**Direction**
Rewrite only the entries from the line containing "The height and width of the screenshot is (1011, 1536)." through the line containing "Action: 33,21", both included. Keep the requests unchanged and shift every coordinate in the answers by adding 57 to it.

====== Provided material

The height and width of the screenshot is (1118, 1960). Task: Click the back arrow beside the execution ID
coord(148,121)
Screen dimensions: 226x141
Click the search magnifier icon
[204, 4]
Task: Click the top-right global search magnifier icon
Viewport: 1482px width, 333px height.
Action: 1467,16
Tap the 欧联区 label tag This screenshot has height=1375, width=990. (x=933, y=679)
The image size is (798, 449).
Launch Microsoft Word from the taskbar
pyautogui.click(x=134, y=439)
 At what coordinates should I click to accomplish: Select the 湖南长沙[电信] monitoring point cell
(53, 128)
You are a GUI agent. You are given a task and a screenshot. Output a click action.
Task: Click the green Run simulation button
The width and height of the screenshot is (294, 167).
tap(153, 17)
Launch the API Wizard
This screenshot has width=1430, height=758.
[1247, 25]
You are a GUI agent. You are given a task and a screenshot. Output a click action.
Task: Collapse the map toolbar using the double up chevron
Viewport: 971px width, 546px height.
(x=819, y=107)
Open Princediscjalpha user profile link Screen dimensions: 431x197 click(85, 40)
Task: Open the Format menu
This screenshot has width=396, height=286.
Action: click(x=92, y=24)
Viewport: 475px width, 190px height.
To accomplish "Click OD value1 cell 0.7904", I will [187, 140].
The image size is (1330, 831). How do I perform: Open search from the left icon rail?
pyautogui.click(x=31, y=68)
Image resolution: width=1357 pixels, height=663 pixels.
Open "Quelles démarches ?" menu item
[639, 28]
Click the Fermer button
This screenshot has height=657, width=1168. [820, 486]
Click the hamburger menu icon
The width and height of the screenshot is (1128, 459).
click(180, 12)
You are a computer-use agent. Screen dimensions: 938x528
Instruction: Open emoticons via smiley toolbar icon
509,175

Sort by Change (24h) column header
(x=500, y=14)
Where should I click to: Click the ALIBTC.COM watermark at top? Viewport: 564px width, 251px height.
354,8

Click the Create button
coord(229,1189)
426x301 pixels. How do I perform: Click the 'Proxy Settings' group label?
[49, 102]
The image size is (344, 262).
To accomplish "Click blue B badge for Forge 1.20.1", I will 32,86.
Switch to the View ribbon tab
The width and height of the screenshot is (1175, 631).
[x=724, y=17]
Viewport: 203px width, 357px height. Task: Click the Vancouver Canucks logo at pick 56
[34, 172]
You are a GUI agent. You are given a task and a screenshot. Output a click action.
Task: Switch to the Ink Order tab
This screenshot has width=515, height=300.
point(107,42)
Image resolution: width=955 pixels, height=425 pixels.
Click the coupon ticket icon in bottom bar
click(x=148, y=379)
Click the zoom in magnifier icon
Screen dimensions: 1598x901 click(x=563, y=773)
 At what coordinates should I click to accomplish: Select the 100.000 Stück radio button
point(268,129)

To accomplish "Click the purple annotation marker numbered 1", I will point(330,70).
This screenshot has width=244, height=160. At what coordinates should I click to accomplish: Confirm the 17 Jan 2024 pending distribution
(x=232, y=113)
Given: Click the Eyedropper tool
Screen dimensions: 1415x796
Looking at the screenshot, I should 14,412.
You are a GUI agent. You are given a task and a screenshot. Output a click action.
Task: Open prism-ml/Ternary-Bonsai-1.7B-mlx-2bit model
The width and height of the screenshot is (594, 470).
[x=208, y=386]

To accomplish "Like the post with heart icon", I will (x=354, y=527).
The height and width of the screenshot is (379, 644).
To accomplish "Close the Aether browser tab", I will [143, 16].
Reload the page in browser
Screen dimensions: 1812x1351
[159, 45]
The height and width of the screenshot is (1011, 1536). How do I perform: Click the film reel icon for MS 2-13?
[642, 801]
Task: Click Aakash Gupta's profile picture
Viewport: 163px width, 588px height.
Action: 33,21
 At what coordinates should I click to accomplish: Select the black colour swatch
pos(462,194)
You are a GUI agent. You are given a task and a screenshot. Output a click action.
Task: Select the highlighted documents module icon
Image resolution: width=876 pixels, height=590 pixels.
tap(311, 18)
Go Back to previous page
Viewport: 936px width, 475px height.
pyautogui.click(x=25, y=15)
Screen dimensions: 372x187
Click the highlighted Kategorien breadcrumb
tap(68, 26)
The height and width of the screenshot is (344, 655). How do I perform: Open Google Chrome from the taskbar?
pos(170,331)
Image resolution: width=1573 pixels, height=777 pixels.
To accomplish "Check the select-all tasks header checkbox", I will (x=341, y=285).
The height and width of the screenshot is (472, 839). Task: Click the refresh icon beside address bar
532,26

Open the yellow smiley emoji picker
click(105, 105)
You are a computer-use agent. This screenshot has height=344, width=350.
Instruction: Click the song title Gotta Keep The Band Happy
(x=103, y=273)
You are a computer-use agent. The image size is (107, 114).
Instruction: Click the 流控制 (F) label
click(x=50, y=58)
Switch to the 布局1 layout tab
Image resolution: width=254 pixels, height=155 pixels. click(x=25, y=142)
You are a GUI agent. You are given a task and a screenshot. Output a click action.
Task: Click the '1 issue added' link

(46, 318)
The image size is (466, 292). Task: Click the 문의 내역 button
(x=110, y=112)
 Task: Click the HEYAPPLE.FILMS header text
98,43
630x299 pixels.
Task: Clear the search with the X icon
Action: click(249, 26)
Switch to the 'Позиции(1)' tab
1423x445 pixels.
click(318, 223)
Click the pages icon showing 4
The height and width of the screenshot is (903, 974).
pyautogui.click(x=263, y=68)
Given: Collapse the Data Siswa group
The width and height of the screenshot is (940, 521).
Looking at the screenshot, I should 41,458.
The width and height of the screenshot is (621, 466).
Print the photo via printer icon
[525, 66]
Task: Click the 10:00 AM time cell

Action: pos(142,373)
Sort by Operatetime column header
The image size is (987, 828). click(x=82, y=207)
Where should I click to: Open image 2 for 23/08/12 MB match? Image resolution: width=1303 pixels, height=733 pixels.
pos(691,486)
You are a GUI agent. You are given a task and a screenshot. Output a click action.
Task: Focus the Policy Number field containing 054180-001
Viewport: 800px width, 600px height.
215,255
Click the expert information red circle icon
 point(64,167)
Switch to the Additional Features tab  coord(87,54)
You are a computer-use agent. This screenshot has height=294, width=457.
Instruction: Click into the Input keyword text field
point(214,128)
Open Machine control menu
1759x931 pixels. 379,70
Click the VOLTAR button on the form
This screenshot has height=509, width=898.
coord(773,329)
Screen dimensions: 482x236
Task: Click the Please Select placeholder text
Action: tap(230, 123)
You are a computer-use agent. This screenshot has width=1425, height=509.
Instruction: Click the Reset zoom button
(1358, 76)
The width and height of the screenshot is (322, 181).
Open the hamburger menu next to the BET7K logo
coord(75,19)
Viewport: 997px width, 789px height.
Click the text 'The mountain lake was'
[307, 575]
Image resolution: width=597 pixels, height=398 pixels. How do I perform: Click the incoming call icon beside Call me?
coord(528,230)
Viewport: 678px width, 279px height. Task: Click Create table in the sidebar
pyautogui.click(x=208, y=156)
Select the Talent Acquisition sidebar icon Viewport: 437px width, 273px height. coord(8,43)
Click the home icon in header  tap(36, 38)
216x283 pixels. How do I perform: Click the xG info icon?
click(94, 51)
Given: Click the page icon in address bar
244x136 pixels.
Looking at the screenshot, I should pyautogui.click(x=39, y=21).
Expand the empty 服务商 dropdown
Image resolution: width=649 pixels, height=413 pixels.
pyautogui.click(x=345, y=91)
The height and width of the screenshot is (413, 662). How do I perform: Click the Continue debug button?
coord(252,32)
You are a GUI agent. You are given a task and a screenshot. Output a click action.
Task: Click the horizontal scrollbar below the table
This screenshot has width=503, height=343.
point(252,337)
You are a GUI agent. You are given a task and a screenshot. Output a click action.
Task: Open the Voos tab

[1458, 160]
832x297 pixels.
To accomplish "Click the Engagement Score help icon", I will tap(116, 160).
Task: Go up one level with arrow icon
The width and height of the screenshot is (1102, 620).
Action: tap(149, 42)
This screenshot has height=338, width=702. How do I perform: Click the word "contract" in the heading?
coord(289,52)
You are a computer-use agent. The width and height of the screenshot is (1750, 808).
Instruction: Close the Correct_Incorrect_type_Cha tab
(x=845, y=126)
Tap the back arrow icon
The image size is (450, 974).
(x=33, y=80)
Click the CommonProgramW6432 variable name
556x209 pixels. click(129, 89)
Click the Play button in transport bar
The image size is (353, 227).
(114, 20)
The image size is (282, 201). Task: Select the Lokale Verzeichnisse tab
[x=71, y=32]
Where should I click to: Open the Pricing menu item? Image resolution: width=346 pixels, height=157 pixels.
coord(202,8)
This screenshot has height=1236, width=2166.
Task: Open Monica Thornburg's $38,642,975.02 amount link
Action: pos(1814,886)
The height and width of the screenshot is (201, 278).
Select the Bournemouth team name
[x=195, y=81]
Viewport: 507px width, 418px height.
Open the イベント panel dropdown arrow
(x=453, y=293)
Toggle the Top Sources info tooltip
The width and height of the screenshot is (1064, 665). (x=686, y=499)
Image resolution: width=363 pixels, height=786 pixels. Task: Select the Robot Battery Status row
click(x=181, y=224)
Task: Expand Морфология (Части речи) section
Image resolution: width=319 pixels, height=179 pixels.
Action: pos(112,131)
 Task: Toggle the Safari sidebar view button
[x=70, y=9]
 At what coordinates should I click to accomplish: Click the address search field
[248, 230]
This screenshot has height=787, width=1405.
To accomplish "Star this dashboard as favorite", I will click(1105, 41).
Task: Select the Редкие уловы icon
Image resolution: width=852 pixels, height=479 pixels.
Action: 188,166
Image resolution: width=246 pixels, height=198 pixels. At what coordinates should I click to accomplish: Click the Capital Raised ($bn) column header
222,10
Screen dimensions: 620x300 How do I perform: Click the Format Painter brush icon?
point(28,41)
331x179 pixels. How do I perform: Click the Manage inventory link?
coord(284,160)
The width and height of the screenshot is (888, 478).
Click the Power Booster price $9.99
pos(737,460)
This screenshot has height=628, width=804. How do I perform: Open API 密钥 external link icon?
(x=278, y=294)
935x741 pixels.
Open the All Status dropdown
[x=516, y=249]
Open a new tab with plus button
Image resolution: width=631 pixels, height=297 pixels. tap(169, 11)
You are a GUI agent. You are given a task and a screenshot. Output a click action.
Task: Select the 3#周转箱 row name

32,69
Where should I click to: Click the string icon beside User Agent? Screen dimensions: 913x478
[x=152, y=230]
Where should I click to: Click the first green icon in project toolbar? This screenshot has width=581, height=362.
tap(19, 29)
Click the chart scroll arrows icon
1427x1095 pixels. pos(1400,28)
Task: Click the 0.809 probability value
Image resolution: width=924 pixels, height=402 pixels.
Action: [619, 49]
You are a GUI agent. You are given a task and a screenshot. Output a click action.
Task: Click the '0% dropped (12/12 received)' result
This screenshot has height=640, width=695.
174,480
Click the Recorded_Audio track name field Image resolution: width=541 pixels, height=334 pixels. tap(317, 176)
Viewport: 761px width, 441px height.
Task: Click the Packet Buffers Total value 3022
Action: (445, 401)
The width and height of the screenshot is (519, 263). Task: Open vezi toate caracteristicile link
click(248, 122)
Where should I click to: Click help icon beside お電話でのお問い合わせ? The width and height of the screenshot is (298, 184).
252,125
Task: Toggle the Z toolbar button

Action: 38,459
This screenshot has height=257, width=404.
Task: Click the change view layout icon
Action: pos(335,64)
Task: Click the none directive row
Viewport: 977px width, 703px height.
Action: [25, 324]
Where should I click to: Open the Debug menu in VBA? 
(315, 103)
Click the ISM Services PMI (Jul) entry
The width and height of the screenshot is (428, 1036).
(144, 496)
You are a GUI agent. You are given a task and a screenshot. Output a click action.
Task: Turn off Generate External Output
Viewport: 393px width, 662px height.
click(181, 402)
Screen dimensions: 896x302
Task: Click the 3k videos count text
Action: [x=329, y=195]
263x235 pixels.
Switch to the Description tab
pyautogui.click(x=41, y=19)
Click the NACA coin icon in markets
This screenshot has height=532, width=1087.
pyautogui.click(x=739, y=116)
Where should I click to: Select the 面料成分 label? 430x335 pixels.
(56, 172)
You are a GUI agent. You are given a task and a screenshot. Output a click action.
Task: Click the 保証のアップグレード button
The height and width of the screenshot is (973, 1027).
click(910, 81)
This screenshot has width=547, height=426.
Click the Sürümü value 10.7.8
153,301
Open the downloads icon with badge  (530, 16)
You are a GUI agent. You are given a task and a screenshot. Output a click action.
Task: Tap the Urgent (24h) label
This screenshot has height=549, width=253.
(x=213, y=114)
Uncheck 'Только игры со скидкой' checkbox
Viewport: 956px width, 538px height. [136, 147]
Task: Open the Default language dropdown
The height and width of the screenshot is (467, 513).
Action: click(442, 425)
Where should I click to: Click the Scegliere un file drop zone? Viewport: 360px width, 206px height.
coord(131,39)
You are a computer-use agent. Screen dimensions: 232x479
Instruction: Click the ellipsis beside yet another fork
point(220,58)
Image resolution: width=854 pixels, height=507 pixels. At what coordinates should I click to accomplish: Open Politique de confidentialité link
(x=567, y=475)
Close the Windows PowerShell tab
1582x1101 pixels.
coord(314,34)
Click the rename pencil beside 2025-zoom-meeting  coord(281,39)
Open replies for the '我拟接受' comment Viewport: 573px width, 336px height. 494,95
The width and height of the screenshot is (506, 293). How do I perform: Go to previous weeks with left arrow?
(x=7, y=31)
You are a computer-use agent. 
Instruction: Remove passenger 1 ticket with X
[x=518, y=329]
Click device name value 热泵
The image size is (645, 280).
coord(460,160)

============

**The response**
The height and width of the screenshot is (1011, 1536). How do I perform: Click the film reel icon for MS 2-13?
[699, 858]
Task: Click Aakash Gupta's profile picture
Viewport: 163px width, 588px height.
Action: 90,78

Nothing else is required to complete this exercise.